A parte mais interessante deste estudo não recai na novela famosa entre Hergé e Jacobs (em que o primeiro “se dá conta de ter encontrado em Jacobs bem mais do que um colaborador técnico: um cúmplice a tempo inteiro, o primeiro e verdadeiro alter ego que havia encontrado desde Tchang”), mas do papel de Jacques Van Melkebe (aliás, os autores apoiam-se na biografia deste por Benoît Mouchart, A l'ombre de la ligne claire. Jacques Van Melkebeke, le clandestin de la BD), que os apresentara. A foto aqui ao lado é dos três (Jacobs, “Van Melk” e Rémi), retirada do livro. Van Melkebe e Hergé haviam colaborado na escrita de algumas peças de teatro juvenis, mas ainda que na banda desenhada Hergé fosse muito ciente do seu poder, e o seu amigo fosse mesmo tímido no seu papel, tendo “tendência a diminuir as suas contribuições” – chega mesmo a dizer que é mais “um gagman que situa as suas ideias num contexto” – os autores destacam a qualidade de Van Melkebe como um “argumentista maiêutico” (a expressão é de B. Mouchart): “trocando ideias regularmente com Hergé, [Van Melkebe] ajudava-o a dar à luz as suas ideias, impelindo-o a ir mais longa na sua própria direcção”. Não obstante o seu papel ter sido o do que hoje chamaríamos de facilitador, houve uma grande contribuição de Van Melkebe para a escrita do díptico O Segredo do Licorne e O Tesouro de Rackham o Terrível, que muitos consideram a obra-prima de Hergé em termos de estrutura narrativa. São esses passos aqui analisados, ainda que brevemente.

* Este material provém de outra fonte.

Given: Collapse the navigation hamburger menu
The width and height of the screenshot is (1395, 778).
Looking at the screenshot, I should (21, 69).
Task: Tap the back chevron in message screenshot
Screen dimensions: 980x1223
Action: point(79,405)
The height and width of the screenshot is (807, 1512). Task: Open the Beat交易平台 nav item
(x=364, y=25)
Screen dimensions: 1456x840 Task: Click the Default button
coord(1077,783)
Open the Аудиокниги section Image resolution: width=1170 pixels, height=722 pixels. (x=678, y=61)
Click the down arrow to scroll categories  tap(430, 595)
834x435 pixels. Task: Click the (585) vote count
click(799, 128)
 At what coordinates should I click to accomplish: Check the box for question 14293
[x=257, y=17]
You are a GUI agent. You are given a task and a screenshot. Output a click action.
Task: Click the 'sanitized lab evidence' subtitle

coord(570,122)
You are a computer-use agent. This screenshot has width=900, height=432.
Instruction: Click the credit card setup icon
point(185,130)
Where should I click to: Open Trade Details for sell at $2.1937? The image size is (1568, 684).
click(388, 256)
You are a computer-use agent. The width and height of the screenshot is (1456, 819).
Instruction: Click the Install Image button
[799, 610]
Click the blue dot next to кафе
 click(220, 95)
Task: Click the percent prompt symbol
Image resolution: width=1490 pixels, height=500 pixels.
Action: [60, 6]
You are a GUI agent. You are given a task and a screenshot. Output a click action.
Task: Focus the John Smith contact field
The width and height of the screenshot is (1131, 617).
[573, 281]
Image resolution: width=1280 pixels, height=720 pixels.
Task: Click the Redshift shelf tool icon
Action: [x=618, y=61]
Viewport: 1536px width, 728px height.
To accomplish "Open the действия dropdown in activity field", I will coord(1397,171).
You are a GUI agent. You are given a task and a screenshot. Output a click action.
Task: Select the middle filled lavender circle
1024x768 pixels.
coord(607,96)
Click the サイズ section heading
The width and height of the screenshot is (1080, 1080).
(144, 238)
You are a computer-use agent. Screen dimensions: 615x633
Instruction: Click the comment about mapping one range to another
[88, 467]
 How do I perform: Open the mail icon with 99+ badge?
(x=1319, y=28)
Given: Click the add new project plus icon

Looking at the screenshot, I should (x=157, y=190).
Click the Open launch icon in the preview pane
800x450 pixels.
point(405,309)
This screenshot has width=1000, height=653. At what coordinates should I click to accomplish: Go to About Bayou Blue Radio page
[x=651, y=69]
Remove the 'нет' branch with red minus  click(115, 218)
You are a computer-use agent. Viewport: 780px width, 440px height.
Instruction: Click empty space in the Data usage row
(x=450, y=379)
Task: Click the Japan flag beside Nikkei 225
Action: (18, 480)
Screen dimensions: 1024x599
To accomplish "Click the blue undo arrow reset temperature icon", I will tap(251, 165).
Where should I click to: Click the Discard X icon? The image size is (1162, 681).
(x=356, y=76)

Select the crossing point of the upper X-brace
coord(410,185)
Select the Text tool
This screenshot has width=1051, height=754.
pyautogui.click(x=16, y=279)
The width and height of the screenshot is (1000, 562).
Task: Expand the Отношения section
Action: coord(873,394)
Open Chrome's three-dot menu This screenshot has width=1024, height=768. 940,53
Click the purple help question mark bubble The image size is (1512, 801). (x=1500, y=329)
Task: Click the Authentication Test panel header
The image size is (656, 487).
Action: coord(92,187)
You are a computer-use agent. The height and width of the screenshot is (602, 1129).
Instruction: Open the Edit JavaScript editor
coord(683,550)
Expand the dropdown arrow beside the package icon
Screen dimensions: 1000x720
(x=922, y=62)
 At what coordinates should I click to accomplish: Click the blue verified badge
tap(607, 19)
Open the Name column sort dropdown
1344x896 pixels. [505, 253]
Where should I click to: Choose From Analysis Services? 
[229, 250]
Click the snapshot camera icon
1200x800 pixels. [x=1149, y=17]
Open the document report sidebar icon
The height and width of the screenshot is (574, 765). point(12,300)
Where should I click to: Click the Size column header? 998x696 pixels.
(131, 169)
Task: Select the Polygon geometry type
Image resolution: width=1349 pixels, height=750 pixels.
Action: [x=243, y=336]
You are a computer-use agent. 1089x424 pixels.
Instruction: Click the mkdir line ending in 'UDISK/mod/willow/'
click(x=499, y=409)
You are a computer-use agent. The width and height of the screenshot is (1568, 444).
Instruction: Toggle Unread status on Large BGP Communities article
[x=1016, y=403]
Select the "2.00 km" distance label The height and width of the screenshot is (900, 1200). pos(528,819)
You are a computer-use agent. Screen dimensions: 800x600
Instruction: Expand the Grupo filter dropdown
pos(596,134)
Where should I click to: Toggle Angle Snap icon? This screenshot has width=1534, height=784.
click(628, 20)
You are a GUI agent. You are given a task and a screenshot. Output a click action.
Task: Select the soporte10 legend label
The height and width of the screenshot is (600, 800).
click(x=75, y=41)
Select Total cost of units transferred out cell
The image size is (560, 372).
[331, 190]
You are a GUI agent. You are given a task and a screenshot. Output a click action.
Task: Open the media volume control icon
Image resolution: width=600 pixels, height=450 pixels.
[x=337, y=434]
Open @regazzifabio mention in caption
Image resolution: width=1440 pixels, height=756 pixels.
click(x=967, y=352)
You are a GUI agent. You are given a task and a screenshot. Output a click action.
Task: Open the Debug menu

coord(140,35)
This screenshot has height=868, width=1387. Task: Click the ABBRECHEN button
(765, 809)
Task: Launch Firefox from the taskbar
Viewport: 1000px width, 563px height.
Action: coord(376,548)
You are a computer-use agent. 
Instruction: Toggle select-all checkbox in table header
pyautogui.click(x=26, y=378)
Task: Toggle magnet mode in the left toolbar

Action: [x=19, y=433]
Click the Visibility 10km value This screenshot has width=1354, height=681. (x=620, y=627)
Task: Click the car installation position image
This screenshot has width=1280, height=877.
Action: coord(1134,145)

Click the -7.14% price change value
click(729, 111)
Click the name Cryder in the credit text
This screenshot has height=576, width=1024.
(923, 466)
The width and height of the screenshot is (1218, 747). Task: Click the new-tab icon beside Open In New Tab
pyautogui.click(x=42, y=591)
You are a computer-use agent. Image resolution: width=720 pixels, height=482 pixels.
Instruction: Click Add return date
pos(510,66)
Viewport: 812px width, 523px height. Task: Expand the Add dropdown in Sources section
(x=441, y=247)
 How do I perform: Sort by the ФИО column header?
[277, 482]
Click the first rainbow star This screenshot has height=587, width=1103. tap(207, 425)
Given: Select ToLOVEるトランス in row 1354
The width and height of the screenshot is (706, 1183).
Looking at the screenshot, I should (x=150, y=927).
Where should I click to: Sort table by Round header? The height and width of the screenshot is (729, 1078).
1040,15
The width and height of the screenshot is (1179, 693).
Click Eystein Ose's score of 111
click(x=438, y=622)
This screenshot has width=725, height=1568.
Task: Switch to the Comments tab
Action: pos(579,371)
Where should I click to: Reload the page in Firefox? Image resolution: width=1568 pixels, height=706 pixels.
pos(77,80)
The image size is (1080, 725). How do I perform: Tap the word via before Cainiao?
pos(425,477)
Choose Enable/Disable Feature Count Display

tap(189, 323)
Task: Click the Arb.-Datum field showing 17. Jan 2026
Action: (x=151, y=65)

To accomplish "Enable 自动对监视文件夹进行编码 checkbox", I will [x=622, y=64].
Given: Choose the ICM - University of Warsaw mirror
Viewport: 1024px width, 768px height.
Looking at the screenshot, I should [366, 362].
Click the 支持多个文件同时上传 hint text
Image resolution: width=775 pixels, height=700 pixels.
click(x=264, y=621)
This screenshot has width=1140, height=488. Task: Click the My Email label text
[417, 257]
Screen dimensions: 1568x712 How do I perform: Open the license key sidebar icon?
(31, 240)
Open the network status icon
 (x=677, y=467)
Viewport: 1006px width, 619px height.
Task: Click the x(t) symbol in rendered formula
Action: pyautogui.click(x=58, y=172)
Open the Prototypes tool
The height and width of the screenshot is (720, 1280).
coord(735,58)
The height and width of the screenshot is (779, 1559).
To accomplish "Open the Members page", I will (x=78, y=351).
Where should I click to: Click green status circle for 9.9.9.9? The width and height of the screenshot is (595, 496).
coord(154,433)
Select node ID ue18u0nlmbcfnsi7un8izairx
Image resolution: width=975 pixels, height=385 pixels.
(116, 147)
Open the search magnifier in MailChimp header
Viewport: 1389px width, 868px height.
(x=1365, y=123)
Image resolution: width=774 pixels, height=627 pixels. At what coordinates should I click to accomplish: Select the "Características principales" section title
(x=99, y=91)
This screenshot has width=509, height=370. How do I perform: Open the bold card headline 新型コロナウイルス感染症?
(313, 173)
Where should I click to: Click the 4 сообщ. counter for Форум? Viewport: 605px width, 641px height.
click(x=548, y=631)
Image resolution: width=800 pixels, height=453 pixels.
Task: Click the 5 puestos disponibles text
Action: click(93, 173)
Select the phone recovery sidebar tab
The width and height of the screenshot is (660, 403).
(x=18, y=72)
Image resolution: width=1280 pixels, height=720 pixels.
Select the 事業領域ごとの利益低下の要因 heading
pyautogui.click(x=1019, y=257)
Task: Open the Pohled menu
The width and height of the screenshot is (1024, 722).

Mas isso leva a uma questão pertinente e profunda. Se o papel do amigo de Hergé e Jacobs foi marcante no modo como estes autores (e outros) construíram as suas narrativas, de tal maneira que há um cunho de Van Melkebe deixado nessas obras (e que assumia outras formas, como a sua presença nesta vinheta d’O Segredo), será que podemos interrogar de facto as obras – sejam elas quais forem – como camada para chegar à personalidade humana do autor, em vez de nos cingirmos a uma investigação e um diálogo com elas mesmas? Lafon e Peeters indicam mesmo que a cena em que Haddock “revive, mais do que as relata, as aventuras o seu antepassado” é de Van Melkebe, apontando assim que todos os sintomas superficiais (isto é, na “superfície” da obra, onde estão os signos que podemos interrogar) da crise dos fantasmas identitários e familiares de Haddock foram criados como estratégia narrativa, e da parte não de Hergé mas de Van Melkebe. Logo, e eis o cerne da questão, como levar a sério interpretações psicologizantes sobre um livro e não uma pessoa! Estas informações, por si só, que fazem parte da investigação biográfica da obra (para além dela enquanto texto estético ou semiótico), desregulam em absoluto as leituras psicobiográficas insuportáveis e abusivas de um Tisseron, e seus discípulos, como Ana Bravo.

Estas colaborações, por mais temporárias e pontuais que fossem, foram inflectindo a obra de Hergé na direcção que tomou, foram aportando-a ao patamar que atingiu, podendo afirmar nós que houve um movimento de folhetim estereotipado a trabalho de relevo literário, de uma cartografia a uma geologia. Não é, de modo algum, tirar a Hergé o que é de Hergé, as suas qualidades e os seus defeitos, os seus merecimentos e os seus aspectos a criticar, mas simplesmente um modo de entender que uma obra, ta qual um homem, jamais é uma ilha.
Nota : agradecimentos a Jan Baetens, por me ter colocado na rota deste livro.